September 22-25, 1997
We have developed a visual speech synthesizer from unlimited French text, and synchronized it to an audio text-to-speech synthesizer also developed at the ICP (Le Goff & Benoit, 1996). The front-end of our synthesizer is a 3-D model of the face whose speech gestures are controlled by eight parameters: Five for the lips, one for the chin, two for the tongue. In contrast to most of the existing systems which are based on a limited set of prestored facial images, we have adopted the parametric approach to coarticulation first proposed by Cohen and Massaro (1993). We have thus implemented a coarticulation model based on spline-like functions, defined by three coefficients, applied to each target in a library of 16 French visemes.

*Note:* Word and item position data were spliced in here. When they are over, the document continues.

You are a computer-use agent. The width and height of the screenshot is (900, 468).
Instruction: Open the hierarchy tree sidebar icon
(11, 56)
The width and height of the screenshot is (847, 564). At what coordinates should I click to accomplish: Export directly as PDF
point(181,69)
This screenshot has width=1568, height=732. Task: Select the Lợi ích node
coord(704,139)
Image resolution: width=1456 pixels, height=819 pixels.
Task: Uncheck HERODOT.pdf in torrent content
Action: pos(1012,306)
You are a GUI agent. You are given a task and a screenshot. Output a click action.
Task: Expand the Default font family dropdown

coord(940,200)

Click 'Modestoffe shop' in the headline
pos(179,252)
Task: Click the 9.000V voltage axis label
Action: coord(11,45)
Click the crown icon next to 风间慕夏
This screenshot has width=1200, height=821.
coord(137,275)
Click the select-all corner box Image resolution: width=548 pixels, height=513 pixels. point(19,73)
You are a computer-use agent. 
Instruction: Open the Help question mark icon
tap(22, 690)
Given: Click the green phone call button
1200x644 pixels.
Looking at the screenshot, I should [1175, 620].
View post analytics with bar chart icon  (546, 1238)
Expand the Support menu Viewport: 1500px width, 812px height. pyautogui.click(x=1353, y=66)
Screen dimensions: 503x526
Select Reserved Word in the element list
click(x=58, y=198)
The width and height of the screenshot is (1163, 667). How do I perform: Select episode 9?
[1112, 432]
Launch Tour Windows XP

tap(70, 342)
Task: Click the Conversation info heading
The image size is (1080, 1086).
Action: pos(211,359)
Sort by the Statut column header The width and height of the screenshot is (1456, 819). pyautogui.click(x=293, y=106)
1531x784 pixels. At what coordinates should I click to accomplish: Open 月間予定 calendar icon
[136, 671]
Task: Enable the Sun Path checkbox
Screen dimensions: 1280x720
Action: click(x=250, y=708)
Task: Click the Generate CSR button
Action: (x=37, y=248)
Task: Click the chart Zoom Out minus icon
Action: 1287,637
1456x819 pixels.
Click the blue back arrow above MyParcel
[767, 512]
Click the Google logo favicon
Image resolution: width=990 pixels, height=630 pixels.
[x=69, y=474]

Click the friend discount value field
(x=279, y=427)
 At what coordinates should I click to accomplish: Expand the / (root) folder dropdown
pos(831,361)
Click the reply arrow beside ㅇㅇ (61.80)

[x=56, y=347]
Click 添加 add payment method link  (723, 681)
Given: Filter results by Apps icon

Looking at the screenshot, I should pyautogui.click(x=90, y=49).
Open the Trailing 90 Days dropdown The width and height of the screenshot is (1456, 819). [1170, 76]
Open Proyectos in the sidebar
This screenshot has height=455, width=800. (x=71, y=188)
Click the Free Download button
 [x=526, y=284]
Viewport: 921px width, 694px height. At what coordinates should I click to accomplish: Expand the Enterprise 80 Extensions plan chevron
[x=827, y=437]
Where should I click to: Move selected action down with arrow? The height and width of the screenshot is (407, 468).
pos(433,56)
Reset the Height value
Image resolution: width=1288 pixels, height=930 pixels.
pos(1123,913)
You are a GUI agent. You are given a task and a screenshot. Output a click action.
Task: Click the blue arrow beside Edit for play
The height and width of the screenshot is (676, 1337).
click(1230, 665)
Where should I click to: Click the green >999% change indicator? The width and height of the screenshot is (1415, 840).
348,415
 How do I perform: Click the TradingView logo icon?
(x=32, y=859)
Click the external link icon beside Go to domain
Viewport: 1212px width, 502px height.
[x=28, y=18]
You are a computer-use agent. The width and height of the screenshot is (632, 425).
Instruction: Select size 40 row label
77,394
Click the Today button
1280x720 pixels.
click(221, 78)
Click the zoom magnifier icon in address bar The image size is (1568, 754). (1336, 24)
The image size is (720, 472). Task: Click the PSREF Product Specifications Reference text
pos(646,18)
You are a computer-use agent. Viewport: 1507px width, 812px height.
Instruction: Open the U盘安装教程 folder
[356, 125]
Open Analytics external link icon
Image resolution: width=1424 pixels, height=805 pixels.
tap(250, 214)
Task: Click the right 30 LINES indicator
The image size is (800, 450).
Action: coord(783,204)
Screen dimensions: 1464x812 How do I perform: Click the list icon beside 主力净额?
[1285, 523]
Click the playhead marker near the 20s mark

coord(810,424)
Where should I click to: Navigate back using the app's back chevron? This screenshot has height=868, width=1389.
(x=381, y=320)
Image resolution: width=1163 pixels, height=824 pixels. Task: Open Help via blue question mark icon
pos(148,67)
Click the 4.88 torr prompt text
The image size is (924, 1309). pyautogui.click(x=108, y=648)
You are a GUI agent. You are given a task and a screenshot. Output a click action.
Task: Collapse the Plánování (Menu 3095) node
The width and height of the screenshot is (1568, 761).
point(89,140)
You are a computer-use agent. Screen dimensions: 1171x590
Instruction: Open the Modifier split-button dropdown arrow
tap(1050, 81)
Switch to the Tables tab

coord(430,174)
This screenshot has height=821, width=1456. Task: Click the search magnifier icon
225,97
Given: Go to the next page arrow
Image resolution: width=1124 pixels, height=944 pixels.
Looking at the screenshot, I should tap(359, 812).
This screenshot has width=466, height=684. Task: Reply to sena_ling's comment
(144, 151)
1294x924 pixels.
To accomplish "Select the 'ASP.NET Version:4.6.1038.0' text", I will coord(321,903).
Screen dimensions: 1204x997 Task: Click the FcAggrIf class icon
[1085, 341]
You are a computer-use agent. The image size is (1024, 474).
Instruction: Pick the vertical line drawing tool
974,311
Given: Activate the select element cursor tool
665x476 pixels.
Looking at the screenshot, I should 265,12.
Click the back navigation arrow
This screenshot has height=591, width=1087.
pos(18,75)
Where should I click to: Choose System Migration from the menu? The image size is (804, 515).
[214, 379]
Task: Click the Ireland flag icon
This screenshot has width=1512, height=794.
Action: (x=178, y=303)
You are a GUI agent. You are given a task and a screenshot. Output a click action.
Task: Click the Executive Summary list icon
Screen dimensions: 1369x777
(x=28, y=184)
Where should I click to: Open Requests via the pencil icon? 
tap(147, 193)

However, unlike Cohen & Massaro (1993), we have adopted a data-driven approach to identify the many coefficients necessary to model coarticulation. To do so, we systematically analyzed an ad-hoc corpus uttered by a French male speaker. We have then run an intelligibility test to quantify the benefit of seeing the synthetic face (in addition to hearing the synthetic voice) under several conditions of background noise.
Bibliographic reference. Goff, Bertrand Le (1997): "Automatic modeling of coarticulation in text-to-visual speech synthesis", In EUROSPEECH-1997, 1667-1670.